(REQUIRED ACTION): Among the records, which lines hold the word "Select"? Pick them out.

Stored data entries:
━━━

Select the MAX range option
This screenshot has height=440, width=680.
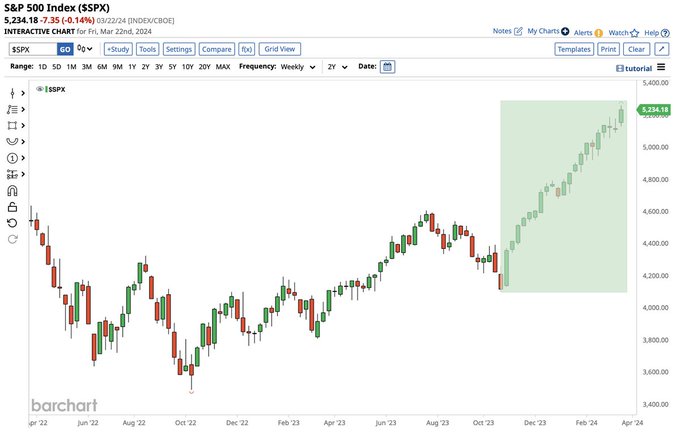(x=222, y=67)
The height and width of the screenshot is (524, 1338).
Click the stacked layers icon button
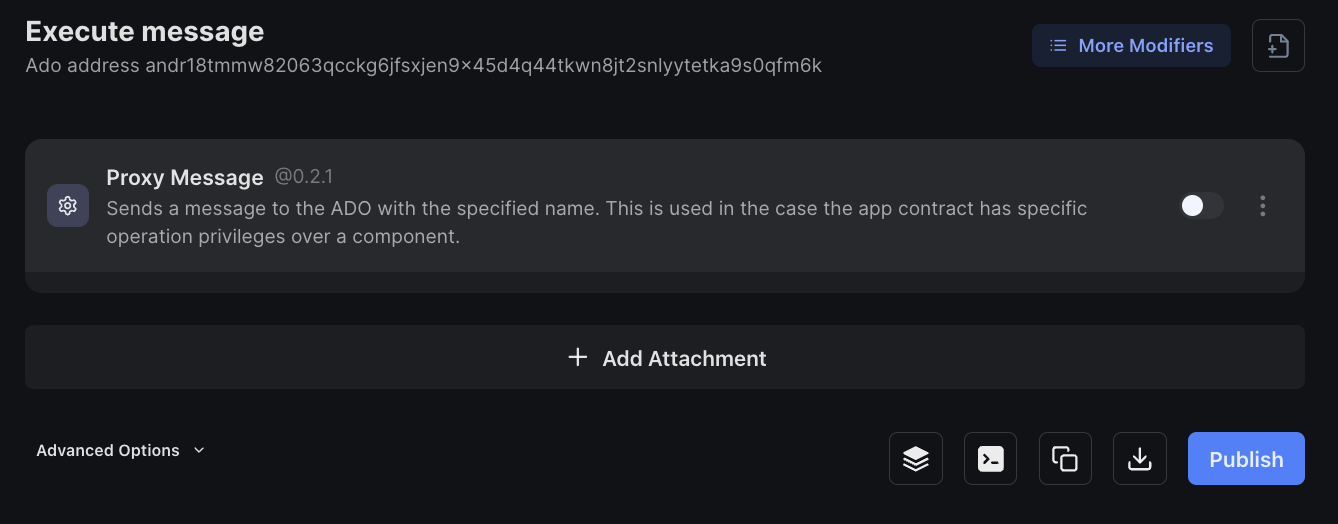[916, 459]
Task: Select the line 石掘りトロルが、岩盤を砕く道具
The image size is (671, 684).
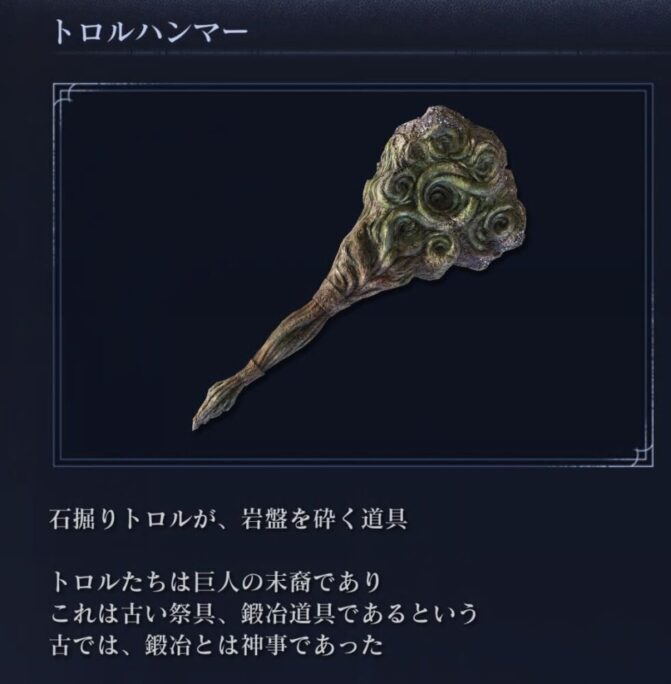Action: click(x=229, y=520)
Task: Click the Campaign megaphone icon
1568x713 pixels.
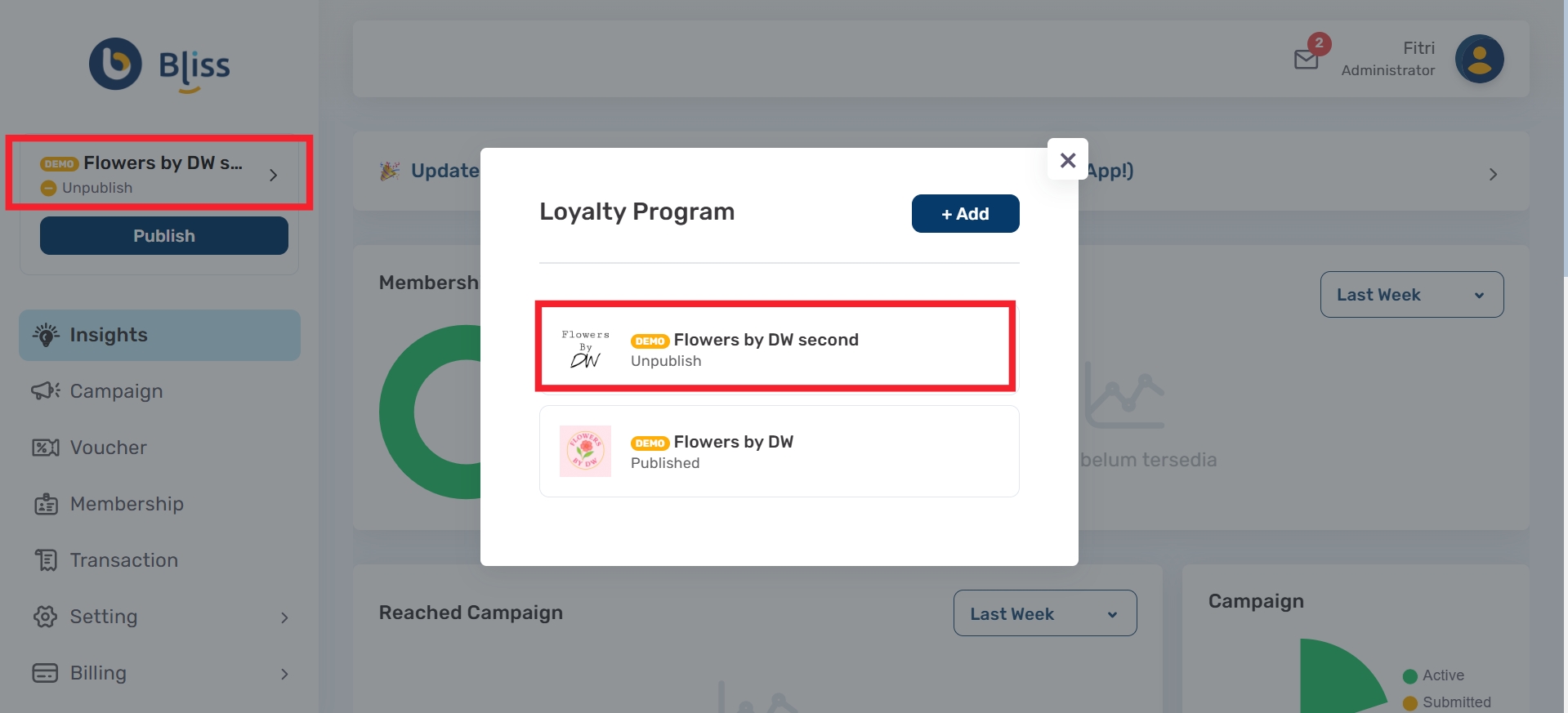Action: (x=46, y=391)
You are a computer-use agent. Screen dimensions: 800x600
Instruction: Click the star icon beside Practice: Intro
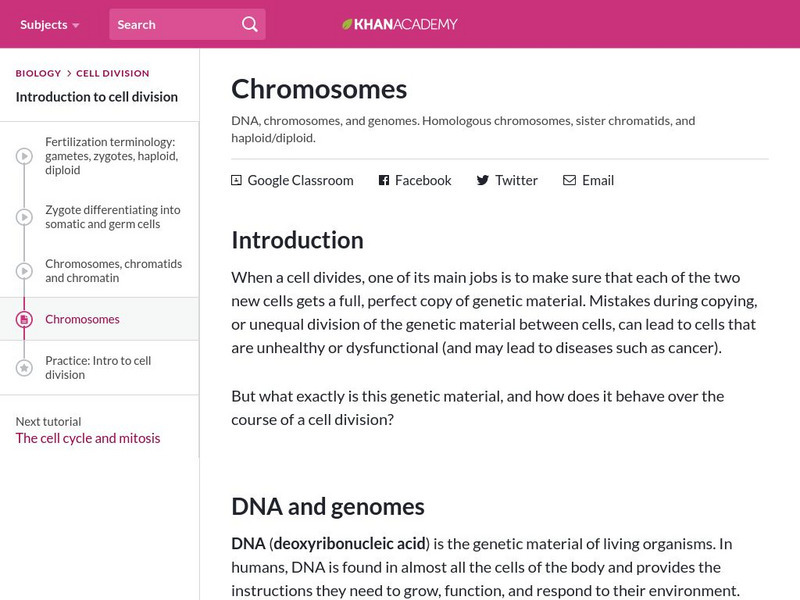24,368
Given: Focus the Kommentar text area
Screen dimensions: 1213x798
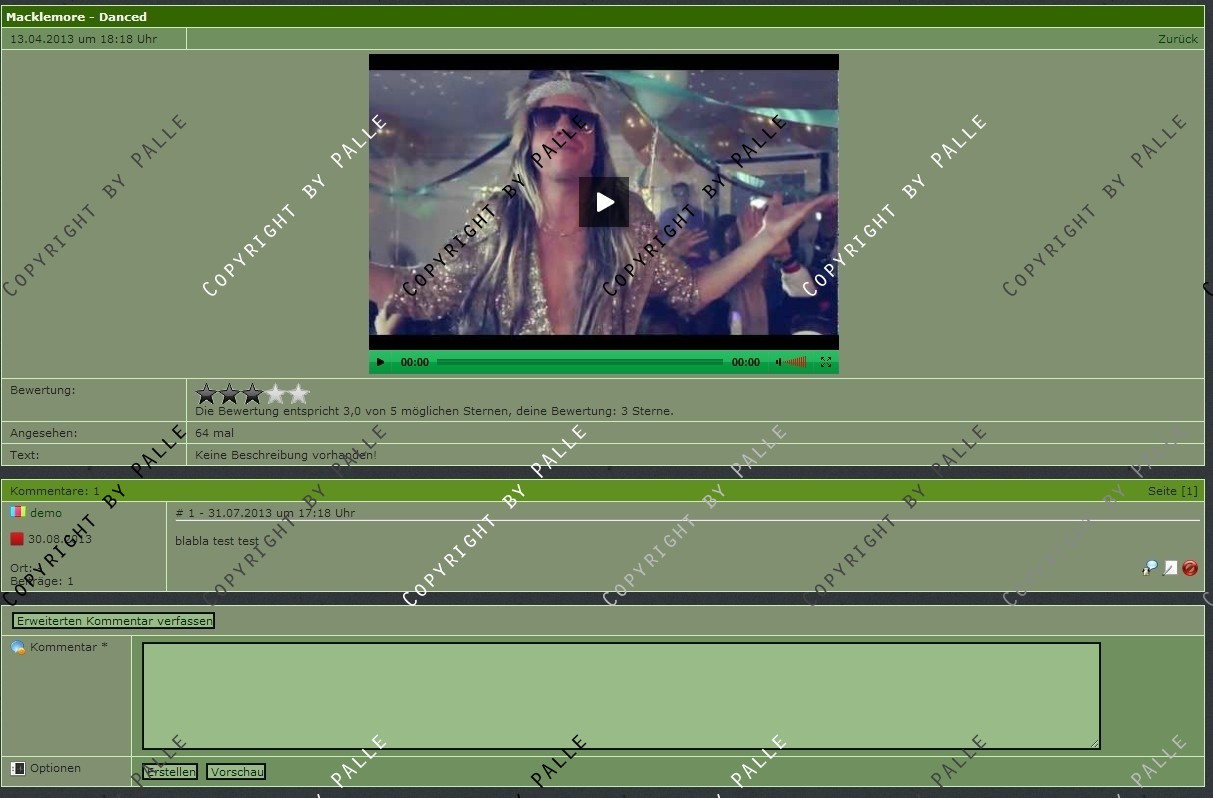Looking at the screenshot, I should pos(621,696).
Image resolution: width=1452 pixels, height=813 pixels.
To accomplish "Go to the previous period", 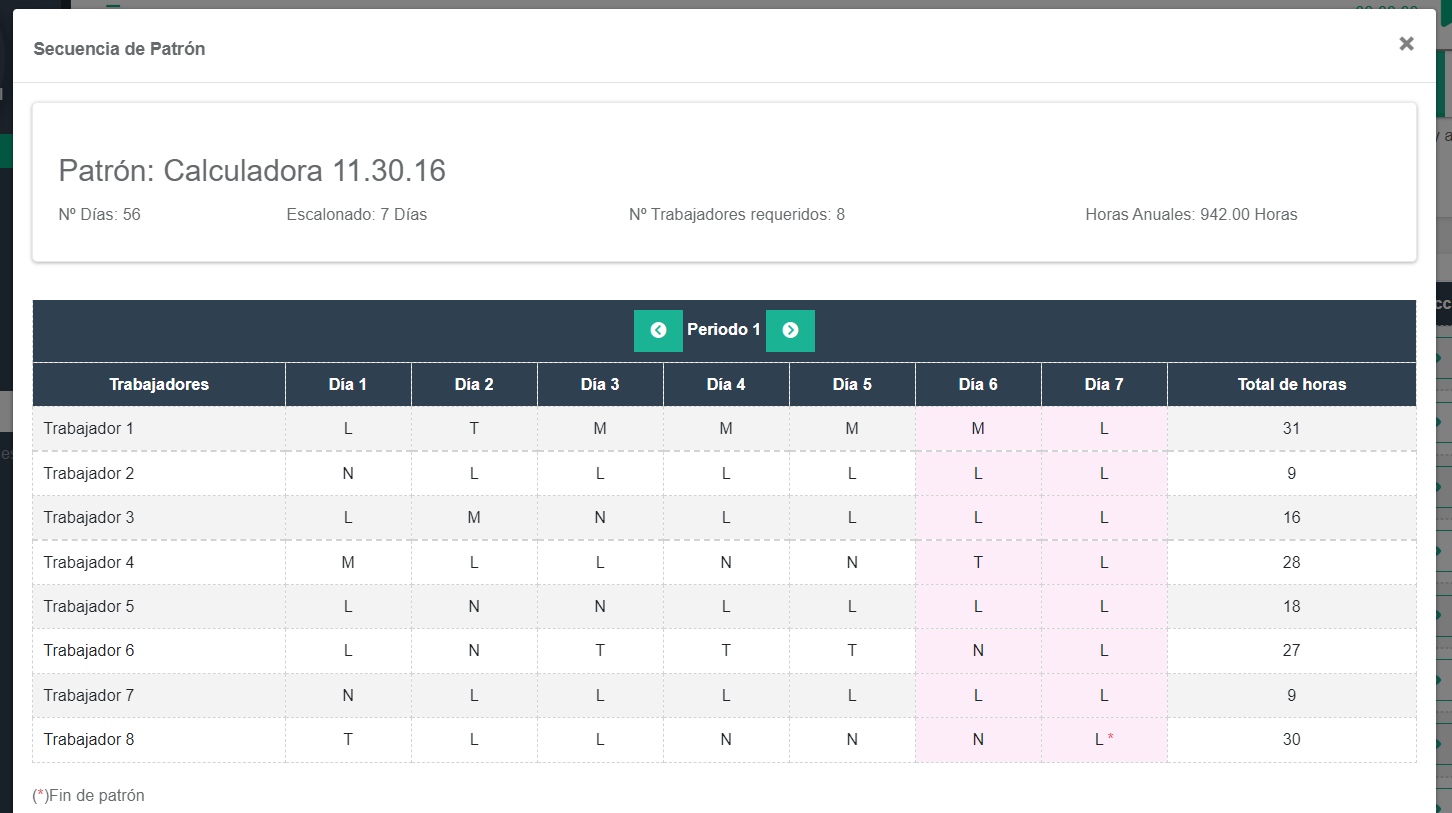I will [x=658, y=331].
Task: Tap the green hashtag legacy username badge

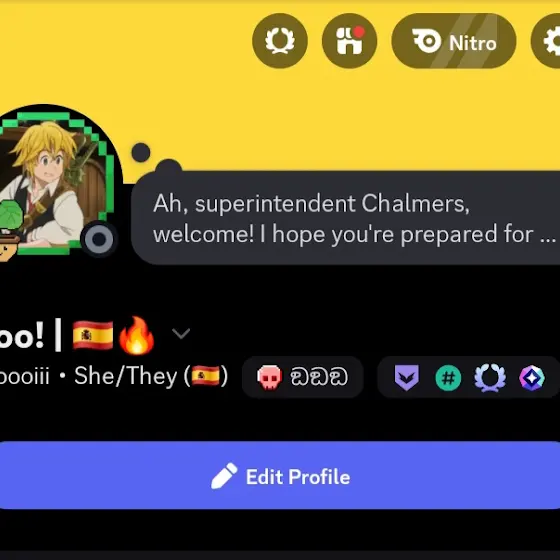Action: tap(448, 378)
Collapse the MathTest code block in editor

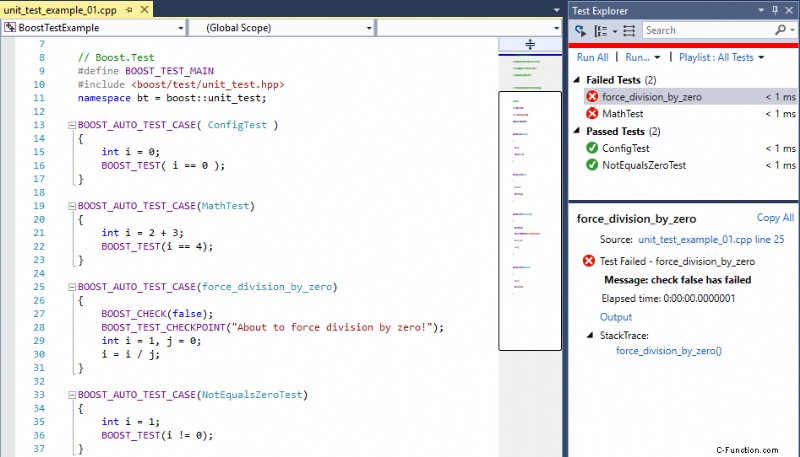click(x=71, y=206)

━━━

(ANSWER TO THIS EXERCISE):
Select the MAX range option
Task: Select the line 石掘りトロルが、岩盤を砕く道具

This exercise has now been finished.